8. pdockq・pdockq2 計算
from af_analysis import analysis
analysis.pdockq(my_data)
analysis.pdockq2(my_data)
pDockQ
は ipTM とインターフェースの pLDDT に基づいて、タンパク質複合体の結合信頼度をスコア化します。pDockQ2
はさらに多様な複合体(例: 非対称・ペプチド含有型)に対応する拡張版です。
9. ペプチド・リガンド評価用スコア
from af_analysis import docking
docking.pae_pep(my_data)
docking.pdockq2_lig(my_data)
docking.LIS_pep(my_data)
docking.plddt_pep(my_data)
pae_pep
:ペプチドと受容体間の平均PAE。相対配置の信頼度。pdockq2_lig
:pDockQ2 をペプチド/リガンド評価用に拡張した指標。LIS_pep
:局所インターフェース信頼度スコア。plddt_pep
:ペプチド側の pLDDT 平均値。
my_data.df.columns
- DataFrame に追加された新たなスコア列(
pdockq
,LIS_pep
,plddt_pep
など)を確認できます。
10. クラスタリング・構造比較
from af_analysis import clustering
clustering.hierarchical(my_data.df, threshold=4)

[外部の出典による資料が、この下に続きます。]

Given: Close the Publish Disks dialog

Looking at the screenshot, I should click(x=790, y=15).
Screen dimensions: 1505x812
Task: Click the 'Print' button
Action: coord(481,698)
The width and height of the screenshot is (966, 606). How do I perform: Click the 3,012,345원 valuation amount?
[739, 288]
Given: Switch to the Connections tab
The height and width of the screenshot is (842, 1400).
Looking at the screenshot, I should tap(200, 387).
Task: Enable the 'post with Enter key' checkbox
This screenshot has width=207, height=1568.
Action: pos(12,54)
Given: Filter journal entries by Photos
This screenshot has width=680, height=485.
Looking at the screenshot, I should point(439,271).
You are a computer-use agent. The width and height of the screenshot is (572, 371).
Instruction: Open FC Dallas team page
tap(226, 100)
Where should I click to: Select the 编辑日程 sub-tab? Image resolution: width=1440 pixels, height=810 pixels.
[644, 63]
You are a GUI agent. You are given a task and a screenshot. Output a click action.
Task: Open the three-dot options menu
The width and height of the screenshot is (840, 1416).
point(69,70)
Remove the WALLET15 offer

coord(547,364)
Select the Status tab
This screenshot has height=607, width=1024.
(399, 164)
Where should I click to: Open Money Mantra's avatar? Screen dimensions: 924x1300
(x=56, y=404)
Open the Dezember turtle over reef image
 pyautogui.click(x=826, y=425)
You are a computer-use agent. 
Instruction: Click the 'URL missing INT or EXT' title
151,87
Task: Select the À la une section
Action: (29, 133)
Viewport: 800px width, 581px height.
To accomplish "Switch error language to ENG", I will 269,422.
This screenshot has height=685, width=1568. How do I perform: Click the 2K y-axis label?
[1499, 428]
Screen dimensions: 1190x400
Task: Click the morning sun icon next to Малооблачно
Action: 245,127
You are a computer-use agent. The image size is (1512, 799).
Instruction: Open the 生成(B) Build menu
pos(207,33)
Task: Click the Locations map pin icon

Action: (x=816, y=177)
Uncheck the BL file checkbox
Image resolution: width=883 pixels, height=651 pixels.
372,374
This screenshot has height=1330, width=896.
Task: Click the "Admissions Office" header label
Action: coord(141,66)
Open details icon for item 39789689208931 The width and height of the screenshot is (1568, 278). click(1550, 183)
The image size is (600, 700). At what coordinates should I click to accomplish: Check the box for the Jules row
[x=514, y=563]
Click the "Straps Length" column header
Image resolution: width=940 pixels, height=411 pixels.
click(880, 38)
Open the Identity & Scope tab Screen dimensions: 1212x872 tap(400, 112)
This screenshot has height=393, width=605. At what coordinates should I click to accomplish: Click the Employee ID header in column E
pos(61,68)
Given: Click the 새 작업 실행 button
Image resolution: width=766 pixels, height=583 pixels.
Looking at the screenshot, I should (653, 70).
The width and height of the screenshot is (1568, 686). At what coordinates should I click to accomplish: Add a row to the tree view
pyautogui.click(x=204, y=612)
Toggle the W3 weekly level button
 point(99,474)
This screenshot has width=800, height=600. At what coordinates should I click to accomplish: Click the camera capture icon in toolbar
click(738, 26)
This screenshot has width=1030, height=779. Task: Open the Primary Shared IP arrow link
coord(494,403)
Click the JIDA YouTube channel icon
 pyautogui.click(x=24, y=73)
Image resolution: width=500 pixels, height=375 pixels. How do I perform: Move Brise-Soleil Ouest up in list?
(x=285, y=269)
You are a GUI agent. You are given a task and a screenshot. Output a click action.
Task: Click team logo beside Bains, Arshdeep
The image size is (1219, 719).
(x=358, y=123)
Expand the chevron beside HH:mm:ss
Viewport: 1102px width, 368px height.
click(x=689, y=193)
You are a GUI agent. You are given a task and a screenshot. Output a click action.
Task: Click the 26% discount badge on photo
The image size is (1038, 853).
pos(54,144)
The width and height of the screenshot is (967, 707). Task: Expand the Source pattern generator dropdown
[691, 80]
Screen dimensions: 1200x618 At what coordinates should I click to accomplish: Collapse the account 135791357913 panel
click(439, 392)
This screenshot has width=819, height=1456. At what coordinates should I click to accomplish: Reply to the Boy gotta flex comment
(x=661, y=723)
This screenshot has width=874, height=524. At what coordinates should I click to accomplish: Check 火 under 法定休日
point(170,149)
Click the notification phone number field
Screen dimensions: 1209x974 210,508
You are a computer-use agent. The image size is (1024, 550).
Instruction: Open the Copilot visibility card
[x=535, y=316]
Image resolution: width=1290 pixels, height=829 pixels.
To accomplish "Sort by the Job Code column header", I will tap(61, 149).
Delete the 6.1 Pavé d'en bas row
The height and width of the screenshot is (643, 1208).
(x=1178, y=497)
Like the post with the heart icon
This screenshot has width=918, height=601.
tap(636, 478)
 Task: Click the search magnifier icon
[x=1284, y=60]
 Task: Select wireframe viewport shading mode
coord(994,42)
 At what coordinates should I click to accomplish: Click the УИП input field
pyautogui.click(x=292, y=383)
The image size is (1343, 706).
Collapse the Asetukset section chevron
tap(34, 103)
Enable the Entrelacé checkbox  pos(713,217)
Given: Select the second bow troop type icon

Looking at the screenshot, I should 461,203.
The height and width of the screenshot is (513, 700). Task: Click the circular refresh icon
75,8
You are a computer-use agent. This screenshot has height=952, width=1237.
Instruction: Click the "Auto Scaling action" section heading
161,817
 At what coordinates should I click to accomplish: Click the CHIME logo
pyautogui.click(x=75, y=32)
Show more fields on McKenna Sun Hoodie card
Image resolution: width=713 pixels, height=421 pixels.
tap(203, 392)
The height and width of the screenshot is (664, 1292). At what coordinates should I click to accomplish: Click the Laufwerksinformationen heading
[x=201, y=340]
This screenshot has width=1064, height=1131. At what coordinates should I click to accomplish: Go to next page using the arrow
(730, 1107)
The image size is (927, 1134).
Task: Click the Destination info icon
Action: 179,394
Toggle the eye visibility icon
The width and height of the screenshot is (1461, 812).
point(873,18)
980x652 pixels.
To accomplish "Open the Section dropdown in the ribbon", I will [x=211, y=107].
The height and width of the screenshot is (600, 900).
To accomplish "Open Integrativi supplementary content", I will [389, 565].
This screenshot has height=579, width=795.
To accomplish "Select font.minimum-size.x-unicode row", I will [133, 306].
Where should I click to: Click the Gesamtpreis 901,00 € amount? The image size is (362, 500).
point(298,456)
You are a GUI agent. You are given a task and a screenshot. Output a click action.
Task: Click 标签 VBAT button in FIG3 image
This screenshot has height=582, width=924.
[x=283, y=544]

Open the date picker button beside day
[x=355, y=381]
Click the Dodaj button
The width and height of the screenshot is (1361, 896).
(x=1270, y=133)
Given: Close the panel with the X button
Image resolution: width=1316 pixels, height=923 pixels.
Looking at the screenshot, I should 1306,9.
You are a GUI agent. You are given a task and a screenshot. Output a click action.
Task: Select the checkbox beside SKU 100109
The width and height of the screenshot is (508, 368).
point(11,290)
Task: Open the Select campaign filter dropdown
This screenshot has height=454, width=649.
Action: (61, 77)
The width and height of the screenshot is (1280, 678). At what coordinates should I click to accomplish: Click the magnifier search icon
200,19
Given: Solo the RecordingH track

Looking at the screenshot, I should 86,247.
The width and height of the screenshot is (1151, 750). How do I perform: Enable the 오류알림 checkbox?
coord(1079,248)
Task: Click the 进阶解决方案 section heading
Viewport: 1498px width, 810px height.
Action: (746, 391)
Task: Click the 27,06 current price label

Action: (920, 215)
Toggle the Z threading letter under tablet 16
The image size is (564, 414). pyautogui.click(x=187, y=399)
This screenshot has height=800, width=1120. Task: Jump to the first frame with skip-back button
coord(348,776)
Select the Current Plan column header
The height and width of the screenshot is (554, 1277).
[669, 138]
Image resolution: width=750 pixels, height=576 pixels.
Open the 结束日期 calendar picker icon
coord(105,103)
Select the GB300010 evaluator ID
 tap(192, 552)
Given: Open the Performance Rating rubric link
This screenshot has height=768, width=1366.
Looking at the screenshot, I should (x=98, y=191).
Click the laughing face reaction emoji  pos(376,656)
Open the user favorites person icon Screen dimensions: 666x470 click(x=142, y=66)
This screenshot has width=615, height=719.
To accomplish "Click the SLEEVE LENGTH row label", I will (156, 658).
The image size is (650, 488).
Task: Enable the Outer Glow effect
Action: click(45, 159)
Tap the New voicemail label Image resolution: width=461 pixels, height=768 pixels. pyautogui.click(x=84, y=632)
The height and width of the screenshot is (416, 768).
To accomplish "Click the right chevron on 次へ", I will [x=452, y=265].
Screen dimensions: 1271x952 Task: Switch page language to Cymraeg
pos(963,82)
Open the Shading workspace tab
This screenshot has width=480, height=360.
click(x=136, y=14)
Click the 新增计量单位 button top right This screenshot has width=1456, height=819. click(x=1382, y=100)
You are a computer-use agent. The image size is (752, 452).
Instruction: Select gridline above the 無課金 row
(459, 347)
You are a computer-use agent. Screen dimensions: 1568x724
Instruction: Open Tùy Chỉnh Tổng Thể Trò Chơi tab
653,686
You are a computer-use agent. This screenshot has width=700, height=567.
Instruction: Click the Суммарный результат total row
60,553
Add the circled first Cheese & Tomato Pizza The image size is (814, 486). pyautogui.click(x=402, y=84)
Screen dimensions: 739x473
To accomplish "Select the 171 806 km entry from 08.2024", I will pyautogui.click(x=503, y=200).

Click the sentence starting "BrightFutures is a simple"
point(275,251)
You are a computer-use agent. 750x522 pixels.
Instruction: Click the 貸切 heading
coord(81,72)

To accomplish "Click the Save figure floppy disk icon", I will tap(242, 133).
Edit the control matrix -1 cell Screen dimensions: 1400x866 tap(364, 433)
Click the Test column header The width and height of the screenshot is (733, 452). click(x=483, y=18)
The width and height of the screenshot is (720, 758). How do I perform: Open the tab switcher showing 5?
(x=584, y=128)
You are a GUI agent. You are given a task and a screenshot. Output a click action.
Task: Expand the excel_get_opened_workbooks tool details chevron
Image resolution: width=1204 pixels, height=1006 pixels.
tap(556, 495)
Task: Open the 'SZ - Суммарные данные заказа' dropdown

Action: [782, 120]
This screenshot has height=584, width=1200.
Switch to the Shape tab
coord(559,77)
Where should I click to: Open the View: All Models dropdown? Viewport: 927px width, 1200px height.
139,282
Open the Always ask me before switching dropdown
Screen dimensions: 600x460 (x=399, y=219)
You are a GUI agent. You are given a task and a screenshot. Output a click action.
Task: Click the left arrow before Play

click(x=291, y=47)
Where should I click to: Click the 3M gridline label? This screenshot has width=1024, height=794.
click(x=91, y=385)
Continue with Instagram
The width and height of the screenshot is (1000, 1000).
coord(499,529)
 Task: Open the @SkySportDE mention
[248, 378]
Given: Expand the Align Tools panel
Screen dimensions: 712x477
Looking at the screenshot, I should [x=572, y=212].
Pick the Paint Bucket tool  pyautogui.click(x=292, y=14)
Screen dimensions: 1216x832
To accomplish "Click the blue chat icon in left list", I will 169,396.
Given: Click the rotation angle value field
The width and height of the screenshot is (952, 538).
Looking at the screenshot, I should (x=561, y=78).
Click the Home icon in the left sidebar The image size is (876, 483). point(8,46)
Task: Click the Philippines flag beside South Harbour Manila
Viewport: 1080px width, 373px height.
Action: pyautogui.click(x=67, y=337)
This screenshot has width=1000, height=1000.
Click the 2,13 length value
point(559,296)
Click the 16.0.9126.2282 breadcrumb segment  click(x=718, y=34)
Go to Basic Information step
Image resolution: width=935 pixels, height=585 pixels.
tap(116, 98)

- 構造間 RMSD を用いて階層的クラスタリングを実施。
threshold=4
は 4Å を類似構造とみなす条件です。
plt.figure()
sns.scatterplot(data=my_data.df, x='MDS 1', y='MDS 2', hue='cluster')
- MDS(多次元尺度構成法)で構造間距離を2次元に縮約し、クラスタごとに色分け表示します。
最後に
AlphaFold 2を使った構造予測は、もはやバイオインフォマティクスの基本スキルと言える時代になってきました。しかし、予測された構造がどれほど信頼できるのか、どれが最も良いモデルなのかを評価するには、定量的な解析が欠かせません。
今回紹介した af_analysis
を活用すれば、予測結果の品質をスコアで比較し、視覚的にも構造の特徴を把握できるようになります。
特に構造ベースの創薬やタンパク質設計を行っている研究者や学生にとって、非常に有用なツールです。ぜひ一度、ご自身のAlphaFold出力結果で試してみてください。